Um dos maiores problemas do cristianismo moderno é que, embora muitos compreendam a doutrina da expiação em teoria, não têm uma experiência real da graça da expiação. O temor da expiação deve estar ligado à cruz. No entanto, não podemos testemunhar a cena da crucificação com os nossos olhos físicos. No entanto, em Gálatas 3:1, Paulo diz: “Ó gálatas insensatos! Quem vos enfeitiçou? Foi diante dos vossos olhos que Jesus Cristo foi publicamente retratado como crucificado.” É pouco provável que os gálatas tivessem visto Jesus crucificado com os seus próprios olhos, uma vez que a Galácia se situava no centro da atual Turquia, a mais de 800 milhas de Jerusalém. Portanto, os gálatas não estavam fisicamente presentes na cruz, tal como nós não estávamos. Apesar disso, Paulo declara que “Jesus Cristo foi publicamente retratado como crucificado diante dos vossos olhos”. Esta afirmação também se aplica a nós. Enquanto a crucificação é um evento passado no tempo, no reino do Espírito, é uma realidade presente. O reino espiritual transcende o tempo e o espaço. Assim, temos de chegar à conclusão de que nós próprios crucificámos Jesus.

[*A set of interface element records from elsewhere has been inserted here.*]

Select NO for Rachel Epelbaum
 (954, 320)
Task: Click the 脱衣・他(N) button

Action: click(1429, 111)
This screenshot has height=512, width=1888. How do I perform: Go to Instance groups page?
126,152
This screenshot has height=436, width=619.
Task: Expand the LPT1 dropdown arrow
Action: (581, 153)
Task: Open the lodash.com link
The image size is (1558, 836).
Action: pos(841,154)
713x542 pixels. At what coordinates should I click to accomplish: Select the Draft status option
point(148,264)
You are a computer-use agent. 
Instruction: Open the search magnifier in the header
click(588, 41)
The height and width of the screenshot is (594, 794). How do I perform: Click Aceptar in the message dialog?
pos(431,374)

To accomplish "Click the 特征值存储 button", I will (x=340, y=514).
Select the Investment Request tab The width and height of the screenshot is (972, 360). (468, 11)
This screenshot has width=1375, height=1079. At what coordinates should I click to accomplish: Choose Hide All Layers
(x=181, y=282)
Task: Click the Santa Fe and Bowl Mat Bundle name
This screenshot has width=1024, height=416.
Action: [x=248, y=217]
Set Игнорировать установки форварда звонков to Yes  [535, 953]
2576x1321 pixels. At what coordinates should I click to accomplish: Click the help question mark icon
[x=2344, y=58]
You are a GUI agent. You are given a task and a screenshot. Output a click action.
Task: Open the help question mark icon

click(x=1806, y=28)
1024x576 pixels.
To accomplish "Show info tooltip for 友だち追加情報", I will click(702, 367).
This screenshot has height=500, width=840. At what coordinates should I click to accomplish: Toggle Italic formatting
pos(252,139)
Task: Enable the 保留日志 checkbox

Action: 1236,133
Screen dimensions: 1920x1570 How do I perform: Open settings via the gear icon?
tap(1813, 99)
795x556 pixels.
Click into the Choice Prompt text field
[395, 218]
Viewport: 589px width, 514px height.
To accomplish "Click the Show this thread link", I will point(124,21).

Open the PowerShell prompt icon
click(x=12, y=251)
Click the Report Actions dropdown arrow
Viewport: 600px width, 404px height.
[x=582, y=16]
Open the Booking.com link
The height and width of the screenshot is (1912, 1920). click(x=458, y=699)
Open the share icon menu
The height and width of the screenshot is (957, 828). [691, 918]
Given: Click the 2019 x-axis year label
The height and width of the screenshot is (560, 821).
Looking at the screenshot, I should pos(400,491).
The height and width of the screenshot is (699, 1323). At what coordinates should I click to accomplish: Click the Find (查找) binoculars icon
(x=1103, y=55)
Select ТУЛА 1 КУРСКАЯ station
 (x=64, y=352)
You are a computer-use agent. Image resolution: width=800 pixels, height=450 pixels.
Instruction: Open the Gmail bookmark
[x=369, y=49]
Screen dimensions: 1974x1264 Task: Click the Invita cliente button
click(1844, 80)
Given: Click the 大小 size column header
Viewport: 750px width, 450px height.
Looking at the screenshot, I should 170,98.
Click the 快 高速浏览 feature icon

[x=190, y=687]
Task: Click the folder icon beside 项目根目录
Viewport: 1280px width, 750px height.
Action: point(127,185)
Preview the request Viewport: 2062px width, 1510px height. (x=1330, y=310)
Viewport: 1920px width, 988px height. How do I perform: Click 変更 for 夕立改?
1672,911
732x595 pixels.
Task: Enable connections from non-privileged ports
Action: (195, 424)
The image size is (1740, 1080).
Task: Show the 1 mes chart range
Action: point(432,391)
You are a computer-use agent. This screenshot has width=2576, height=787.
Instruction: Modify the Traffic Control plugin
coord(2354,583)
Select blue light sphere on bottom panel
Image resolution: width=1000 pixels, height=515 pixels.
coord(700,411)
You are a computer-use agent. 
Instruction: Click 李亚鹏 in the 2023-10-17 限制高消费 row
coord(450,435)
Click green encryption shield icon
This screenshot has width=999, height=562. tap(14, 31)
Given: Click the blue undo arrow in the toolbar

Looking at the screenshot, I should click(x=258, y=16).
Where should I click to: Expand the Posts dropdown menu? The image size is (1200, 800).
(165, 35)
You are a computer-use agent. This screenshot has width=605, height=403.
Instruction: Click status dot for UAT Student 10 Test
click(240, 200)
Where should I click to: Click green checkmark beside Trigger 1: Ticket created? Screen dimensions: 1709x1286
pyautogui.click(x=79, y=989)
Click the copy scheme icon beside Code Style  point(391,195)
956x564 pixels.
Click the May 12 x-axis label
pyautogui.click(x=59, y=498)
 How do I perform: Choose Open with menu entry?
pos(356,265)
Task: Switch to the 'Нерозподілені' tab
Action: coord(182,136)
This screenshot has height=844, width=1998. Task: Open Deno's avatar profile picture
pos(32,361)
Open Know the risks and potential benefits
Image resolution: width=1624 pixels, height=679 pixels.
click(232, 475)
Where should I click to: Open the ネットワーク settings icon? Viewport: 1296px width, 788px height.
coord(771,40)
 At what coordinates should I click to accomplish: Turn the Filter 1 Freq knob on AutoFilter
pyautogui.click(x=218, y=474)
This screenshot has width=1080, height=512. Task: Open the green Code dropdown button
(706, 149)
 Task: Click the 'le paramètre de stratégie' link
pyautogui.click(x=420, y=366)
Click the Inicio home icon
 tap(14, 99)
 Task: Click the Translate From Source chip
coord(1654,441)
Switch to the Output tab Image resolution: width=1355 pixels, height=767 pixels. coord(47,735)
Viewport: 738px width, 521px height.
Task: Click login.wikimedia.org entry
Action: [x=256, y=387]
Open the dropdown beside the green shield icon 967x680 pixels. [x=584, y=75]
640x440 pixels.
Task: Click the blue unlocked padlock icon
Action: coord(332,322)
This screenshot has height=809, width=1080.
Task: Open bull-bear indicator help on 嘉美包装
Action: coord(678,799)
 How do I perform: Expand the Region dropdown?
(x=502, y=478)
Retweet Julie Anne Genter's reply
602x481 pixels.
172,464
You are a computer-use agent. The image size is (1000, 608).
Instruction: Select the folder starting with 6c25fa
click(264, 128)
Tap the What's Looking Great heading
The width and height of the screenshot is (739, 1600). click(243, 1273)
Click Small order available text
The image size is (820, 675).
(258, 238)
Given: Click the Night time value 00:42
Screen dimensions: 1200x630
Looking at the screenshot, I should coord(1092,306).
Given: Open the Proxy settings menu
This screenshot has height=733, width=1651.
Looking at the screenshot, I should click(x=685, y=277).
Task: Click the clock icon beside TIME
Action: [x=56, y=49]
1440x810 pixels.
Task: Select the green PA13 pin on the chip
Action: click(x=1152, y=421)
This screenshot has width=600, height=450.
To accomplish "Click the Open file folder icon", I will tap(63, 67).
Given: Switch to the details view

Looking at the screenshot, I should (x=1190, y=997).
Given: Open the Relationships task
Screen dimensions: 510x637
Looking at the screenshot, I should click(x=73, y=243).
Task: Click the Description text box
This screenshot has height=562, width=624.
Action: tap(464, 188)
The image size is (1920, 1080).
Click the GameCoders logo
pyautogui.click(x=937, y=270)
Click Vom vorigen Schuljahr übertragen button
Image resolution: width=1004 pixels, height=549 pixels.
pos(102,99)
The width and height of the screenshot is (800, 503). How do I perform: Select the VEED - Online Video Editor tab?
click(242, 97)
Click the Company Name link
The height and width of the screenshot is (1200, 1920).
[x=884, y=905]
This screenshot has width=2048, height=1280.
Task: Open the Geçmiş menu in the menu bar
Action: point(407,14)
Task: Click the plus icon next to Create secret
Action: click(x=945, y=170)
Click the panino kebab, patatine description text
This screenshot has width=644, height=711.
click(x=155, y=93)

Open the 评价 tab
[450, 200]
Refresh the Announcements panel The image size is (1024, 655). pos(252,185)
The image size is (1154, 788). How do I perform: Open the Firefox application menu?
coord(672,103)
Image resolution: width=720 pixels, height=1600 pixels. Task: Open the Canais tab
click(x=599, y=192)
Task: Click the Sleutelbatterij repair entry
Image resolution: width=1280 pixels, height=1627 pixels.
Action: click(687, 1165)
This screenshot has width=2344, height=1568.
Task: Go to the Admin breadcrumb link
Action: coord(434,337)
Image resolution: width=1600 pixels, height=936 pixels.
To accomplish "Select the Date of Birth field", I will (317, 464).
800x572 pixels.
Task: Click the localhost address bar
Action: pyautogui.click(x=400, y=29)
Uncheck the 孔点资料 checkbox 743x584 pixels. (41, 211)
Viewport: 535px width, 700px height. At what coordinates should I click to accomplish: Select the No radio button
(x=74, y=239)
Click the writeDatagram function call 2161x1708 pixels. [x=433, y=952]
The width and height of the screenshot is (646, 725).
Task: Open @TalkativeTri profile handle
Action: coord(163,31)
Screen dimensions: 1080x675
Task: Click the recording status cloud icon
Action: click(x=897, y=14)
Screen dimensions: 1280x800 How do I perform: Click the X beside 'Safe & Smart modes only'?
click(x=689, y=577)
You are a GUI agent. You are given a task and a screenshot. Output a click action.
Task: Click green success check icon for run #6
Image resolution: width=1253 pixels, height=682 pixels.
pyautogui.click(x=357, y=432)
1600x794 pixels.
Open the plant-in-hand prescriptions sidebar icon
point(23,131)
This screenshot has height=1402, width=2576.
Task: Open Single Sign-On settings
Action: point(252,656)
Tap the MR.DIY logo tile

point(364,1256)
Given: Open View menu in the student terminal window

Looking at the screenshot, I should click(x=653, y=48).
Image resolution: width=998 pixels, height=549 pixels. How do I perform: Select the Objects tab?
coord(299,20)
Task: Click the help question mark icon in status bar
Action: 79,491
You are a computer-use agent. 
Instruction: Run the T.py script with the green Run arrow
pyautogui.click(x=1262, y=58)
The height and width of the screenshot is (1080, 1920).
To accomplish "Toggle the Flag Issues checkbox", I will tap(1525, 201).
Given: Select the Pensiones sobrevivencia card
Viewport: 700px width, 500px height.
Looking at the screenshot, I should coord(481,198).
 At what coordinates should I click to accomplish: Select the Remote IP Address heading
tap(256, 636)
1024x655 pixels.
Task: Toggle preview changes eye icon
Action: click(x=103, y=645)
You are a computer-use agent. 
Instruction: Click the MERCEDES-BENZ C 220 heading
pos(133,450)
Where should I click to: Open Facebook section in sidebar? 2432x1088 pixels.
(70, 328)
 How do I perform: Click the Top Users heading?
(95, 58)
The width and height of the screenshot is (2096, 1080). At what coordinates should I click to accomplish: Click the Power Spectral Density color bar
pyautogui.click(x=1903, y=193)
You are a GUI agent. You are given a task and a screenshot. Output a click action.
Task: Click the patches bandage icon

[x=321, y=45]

Porque é que dizemos que crucificámos Jesus? Repetindo: se não cobrirmos os pecados dos nossos irmãos e, em vez disso, os condenarmos, estamos a violar a maior lei do amor, que é amarmo-nos uns aos outros. Além disso, se um irmão não cometeu nenhum pecado, mas nós ouvimos falsas acusações contra ele, não conseguimos discernir a verdade e juntamo-nos a ele para o caluniar e condenar, somos culpados de homicídio. Portanto, quando condenamos ou criticamos os outros, somos nós que crucificamos Jesus. Jesus ensinou que tudo o que fizermos aos nossos irmãos, a Ele o faremos (Mateus 25:40). Quando nos arrependemos sinceramente de tais pecados, apercebemo-nos de que devíamos ter sido crucificados na cruz pelos nossos próprios pecados. Veremos então que foram os nossos pecados que pregaram Jesus na cruz. Este é o mistério de experimentar a graça da expiação. Quando compreendermos isto, procuraremos sinceramente a ajuda do Espírito Santo para não voltarmos a pecar e para nos mantermos acordados na oração. Nesta altura, reconhecerá a evidência de ter nascido de novo pelo Espírito Santo.
De agora em diante, temos de transmitir corretamente a graça da justificação. A nossa responsabilidade é encorajar os outros cristãos a participarem em disciplinas espirituais que promovam a compreensão da perfeição cristã, particularmente o chamamento para nos amarmos uns aos outros com o objetivo de salvar almas. Quando este treino espiritual se espalhar e se tornar um movimento, creio que a igreja terá finalmente esperança de salvar o mundo.